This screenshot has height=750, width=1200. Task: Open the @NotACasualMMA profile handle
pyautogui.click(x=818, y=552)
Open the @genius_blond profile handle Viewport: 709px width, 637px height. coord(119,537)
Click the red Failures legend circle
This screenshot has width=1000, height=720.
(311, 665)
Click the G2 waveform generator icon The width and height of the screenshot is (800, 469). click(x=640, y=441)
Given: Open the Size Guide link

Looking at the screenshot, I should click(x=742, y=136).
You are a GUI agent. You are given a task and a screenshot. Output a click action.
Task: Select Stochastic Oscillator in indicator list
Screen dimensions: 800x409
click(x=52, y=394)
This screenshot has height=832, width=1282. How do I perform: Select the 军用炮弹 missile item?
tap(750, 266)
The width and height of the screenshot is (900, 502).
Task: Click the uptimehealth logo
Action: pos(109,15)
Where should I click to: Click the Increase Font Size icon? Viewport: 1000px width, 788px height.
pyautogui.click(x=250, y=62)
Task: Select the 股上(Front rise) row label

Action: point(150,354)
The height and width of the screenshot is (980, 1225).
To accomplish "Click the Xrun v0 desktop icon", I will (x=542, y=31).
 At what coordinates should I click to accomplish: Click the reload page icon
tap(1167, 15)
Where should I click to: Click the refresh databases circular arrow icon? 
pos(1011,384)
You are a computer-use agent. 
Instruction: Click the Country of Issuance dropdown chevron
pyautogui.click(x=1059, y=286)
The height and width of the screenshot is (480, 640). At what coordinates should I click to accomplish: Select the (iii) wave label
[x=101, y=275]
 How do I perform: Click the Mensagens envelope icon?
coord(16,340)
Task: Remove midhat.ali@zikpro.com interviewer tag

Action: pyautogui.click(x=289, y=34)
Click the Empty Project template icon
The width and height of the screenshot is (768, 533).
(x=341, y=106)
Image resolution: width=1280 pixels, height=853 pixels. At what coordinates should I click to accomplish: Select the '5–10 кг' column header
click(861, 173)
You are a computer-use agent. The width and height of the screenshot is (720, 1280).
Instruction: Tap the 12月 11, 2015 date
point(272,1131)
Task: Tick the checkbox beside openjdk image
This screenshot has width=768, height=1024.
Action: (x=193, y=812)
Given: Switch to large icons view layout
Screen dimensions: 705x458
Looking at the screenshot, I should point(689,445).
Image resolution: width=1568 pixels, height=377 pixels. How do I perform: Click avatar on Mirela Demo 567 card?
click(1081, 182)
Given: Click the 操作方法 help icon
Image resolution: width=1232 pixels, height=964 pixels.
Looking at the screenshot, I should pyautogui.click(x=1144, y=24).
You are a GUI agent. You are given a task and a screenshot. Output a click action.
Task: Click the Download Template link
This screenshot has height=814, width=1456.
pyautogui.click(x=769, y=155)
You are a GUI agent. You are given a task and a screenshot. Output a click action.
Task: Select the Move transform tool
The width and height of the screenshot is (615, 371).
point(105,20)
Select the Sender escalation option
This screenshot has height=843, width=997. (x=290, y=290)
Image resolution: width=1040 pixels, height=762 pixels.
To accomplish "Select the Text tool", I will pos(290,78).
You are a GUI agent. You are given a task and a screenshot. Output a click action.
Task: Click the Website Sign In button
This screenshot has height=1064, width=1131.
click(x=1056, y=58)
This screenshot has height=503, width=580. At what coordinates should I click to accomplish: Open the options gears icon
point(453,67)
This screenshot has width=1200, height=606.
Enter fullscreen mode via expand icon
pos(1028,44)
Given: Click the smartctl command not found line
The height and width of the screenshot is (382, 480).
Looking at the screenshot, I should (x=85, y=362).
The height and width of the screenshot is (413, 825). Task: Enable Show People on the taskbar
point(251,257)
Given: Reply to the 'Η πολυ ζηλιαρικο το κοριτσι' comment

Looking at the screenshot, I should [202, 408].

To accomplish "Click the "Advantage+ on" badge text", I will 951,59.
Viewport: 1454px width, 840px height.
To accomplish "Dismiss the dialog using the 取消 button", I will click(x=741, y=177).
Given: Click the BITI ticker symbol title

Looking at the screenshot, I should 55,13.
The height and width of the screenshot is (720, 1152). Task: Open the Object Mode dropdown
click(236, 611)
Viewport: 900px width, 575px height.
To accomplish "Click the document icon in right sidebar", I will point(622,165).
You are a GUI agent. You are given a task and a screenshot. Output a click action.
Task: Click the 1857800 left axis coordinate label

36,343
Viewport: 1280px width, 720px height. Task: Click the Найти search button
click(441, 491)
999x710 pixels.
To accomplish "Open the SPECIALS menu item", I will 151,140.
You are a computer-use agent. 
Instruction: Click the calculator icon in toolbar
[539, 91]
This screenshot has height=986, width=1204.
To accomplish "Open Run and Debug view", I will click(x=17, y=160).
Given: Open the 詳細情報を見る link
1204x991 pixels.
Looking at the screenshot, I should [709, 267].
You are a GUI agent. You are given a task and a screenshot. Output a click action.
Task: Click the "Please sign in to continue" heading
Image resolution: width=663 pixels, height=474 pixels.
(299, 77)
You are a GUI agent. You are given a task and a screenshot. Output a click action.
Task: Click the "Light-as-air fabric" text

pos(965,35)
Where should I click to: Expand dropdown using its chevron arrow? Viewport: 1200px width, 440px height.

········

> [Directions] Copy down the complete data exactly as supplied.

> [Finished task]
This screenshot has height=750, width=1200. Task: Open the @NotACasualMMA profile handle
pyautogui.click(x=818, y=552)
Open the @genius_blond profile handle Viewport: 709px width, 637px height. coord(119,537)
Click the red Failures legend circle
This screenshot has width=1000, height=720.
(311, 665)
Click the G2 waveform generator icon The width and height of the screenshot is (800, 469). click(x=640, y=441)
Given: Open the Size Guide link

Looking at the screenshot, I should click(x=742, y=136).
You are a GUI agent. You are given a task and a screenshot. Output a click action.
Task: Select Stochastic Oscillator in indicator list
Screen dimensions: 800x409
click(x=52, y=394)
This screenshot has height=832, width=1282. How do I perform: Select the 军用炮弹 missile item?
tap(750, 266)
The width and height of the screenshot is (900, 502).
Task: Click the uptimehealth logo
Action: pos(109,15)
Where should I click to: Click the Increase Font Size icon? Viewport: 1000px width, 788px height.
pyautogui.click(x=250, y=62)
Task: Select the 股上(Front rise) row label

Action: point(150,354)
The height and width of the screenshot is (980, 1225).
To accomplish "Click the Xrun v0 desktop icon", I will (x=542, y=31).
 At what coordinates should I click to accomplish: Click the reload page icon
tap(1167, 15)
Where should I click to: Click the refresh databases circular arrow icon? 
pos(1011,384)
You are a computer-use agent. 
Instruction: Click the Country of Issuance dropdown chevron
pyautogui.click(x=1059, y=286)
The height and width of the screenshot is (480, 640). At what coordinates should I click to accomplish: Select the (iii) wave label
[x=101, y=275]
 How do I perform: Click the Mensagens envelope icon?
coord(16,340)
Task: Remove midhat.ali@zikpro.com interviewer tag

Action: pyautogui.click(x=289, y=34)
Click the Empty Project template icon
The width and height of the screenshot is (768, 533).
(x=341, y=106)
Image resolution: width=1280 pixels, height=853 pixels. At what coordinates should I click to accomplish: Select the '5–10 кг' column header
click(861, 173)
You are a computer-use agent. The width and height of the screenshot is (720, 1280).
Instruction: Tap the 12月 11, 2015 date
point(272,1131)
Task: Tick the checkbox beside openjdk image
This screenshot has width=768, height=1024.
Action: (x=193, y=812)
Given: Switch to large icons view layout
Screen dimensions: 705x458
Looking at the screenshot, I should point(689,445).
Image resolution: width=1568 pixels, height=377 pixels. How do I perform: Click avatar on Mirela Demo 567 card?
click(1081, 182)
Given: Click the 操作方法 help icon
Image resolution: width=1232 pixels, height=964 pixels.
Looking at the screenshot, I should pyautogui.click(x=1144, y=24).
You are a GUI agent. You are given a task and a screenshot. Output a click action.
Task: Click the Download Template link
This screenshot has height=814, width=1456.
pyautogui.click(x=769, y=155)
You are a GUI agent. You are given a task and a screenshot. Output a click action.
Task: Select the Move transform tool
The width and height of the screenshot is (615, 371).
point(105,20)
Select the Sender escalation option
This screenshot has height=843, width=997. (x=290, y=290)
Image resolution: width=1040 pixels, height=762 pixels.
To accomplish "Select the Text tool", I will pos(290,78).
You are a GUI agent. You are given a task and a screenshot. Output a click action.
Task: Click the Website Sign In button
This screenshot has height=1064, width=1131.
click(x=1056, y=58)
This screenshot has height=503, width=580. At what coordinates should I click to accomplish: Open the options gears icon
point(453,67)
This screenshot has width=1200, height=606.
Enter fullscreen mode via expand icon
pos(1028,44)
Given: Click the smartctl command not found line
The height and width of the screenshot is (382, 480).
Looking at the screenshot, I should (x=85, y=362).
The height and width of the screenshot is (413, 825). Task: Enable Show People on the taskbar
point(251,257)
Given: Reply to the 'Η πολυ ζηλιαρικο το κοριτσι' comment

Looking at the screenshot, I should [202, 408].

To accomplish "Click the "Advantage+ on" badge text", I will 951,59.
Viewport: 1454px width, 840px height.
To accomplish "Dismiss the dialog using the 取消 button", I will click(x=741, y=177).
Given: Click the BITI ticker symbol title

Looking at the screenshot, I should 55,13.
The height and width of the screenshot is (720, 1152). Task: Open the Object Mode dropdown
click(236, 611)
Viewport: 900px width, 575px height.
To accomplish "Click the document icon in right sidebar", I will point(622,165).
You are a GUI agent. You are given a task and a screenshot. Output a click action.
Task: Click the 1857800 left axis coordinate label

36,343
Viewport: 1280px width, 720px height. Task: Click the Найти search button
click(441, 491)
999x710 pixels.
To accomplish "Open the SPECIALS menu item", I will 151,140.
You are a computer-use agent. 
Instruction: Click the calculator icon in toolbar
[539, 91]
This screenshot has height=986, width=1204.
To accomplish "Open Run and Debug view", I will click(x=17, y=160).
Given: Open the 詳細情報を見る link
1204x991 pixels.
Looking at the screenshot, I should [709, 267].
You are a GUI agent. You are given a task and a screenshot. Output a click action.
Task: Click the "Please sign in to continue" heading
Image resolution: width=663 pixels, height=474 pixels.
(299, 77)
You are a GUI agent. You are given a task and a screenshot. Output a click action.
Task: Click the "Light-as-air fabric" text

pos(965,35)
Where should I click to: Expand dropdown using its chevron arrow? Viewport: 1200px width, 440px height.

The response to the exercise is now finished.